• _DESCRIPTION OF THE TASK_:
Which lines run from the line with "Screen dimensions: 223x148" through the line with "You are a computer-use agent. The image" in the entries below? Print them exactly, both ends included, and nothing more.

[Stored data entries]
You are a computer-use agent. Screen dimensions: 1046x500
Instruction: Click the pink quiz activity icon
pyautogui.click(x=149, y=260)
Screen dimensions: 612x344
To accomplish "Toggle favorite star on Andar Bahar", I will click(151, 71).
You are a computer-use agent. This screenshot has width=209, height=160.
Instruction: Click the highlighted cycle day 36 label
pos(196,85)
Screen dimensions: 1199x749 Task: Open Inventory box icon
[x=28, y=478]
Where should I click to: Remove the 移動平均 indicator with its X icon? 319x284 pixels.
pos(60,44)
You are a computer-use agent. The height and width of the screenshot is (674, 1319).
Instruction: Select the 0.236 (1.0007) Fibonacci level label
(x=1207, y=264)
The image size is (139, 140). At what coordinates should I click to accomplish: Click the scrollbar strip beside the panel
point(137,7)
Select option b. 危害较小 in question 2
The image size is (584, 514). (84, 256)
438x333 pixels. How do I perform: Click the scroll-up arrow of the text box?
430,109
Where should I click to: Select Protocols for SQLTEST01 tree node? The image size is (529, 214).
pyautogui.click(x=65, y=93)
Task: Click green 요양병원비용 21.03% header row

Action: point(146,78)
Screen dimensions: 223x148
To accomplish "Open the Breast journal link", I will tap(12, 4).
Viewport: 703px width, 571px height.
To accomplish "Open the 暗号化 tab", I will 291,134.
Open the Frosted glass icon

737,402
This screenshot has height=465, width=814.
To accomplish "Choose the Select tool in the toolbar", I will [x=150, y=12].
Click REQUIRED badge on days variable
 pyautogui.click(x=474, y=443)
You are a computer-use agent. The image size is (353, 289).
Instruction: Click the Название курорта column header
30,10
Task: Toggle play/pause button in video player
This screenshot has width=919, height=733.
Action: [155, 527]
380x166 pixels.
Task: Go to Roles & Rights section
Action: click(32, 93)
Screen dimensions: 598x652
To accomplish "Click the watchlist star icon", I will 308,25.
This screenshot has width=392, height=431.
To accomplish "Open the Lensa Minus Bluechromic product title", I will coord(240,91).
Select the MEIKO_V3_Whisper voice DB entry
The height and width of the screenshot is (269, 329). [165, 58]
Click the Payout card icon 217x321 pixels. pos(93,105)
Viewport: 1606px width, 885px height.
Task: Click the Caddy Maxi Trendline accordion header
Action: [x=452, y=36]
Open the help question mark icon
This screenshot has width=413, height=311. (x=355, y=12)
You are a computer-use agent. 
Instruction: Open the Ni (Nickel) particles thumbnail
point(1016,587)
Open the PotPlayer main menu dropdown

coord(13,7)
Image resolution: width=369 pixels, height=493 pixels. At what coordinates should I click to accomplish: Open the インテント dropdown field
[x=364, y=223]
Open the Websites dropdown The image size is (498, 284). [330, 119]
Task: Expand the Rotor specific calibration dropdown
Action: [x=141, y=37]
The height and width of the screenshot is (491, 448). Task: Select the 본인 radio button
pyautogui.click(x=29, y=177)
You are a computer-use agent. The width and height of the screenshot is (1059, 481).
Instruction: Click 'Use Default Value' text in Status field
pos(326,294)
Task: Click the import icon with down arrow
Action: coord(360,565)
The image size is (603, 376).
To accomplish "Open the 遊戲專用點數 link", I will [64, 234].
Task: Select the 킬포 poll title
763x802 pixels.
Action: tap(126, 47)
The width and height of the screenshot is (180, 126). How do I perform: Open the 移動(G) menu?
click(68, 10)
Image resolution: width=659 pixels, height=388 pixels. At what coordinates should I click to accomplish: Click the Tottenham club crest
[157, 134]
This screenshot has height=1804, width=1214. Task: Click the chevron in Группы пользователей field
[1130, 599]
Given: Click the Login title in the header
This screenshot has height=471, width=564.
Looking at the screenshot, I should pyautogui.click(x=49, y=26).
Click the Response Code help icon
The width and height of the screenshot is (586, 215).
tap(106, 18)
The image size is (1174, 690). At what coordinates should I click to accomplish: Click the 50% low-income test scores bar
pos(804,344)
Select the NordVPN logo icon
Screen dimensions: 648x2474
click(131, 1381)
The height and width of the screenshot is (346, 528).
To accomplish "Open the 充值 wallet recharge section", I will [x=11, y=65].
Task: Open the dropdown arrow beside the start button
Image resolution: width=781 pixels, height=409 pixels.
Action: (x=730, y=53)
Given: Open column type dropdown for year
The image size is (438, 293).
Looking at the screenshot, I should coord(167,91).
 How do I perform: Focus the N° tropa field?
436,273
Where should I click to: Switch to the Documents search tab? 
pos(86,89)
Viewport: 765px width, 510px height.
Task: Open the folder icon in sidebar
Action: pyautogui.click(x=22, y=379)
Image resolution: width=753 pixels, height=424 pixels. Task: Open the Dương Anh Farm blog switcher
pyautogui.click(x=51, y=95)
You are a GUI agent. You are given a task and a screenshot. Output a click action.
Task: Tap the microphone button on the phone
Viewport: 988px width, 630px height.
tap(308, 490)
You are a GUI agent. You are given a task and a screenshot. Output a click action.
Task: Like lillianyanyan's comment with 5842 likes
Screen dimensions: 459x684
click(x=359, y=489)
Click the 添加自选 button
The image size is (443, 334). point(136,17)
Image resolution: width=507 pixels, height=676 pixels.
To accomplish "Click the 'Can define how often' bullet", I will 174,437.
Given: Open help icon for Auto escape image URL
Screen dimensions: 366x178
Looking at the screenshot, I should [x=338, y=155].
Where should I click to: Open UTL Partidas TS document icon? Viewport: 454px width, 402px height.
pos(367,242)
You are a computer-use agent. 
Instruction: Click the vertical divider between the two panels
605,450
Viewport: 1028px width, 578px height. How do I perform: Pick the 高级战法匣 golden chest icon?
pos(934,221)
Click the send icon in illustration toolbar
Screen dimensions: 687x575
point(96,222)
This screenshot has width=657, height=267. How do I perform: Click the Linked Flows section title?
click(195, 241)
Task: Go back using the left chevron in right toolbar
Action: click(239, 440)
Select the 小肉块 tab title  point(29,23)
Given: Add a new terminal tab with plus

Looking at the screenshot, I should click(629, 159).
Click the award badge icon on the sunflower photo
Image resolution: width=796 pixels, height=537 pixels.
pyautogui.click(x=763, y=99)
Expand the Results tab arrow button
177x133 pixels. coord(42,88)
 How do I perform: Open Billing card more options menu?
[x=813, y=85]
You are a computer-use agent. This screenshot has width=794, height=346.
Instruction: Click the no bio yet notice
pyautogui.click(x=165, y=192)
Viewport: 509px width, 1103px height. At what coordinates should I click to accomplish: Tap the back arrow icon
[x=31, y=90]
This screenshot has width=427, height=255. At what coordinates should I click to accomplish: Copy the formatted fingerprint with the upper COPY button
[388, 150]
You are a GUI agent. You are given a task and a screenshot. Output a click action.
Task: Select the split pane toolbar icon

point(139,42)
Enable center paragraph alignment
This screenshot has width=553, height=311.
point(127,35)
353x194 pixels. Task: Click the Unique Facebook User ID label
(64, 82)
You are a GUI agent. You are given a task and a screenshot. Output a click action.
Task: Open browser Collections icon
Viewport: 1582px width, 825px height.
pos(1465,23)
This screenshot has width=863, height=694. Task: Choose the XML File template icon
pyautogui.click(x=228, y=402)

• _ANSWER BOX_:
Screen dimensions: 223x148
To accomplish "Open the Breast journal link", I will tap(12, 4).
Viewport: 703px width, 571px height.
To accomplish "Open the 暗号化 tab", I will 291,134.
Open the Frosted glass icon

737,402
This screenshot has height=465, width=814.
To accomplish "Choose the Select tool in the toolbar", I will [x=150, y=12].
Click REQUIRED badge on days variable
 pyautogui.click(x=474, y=443)
You are a computer-use agent. The image size is (353, 289).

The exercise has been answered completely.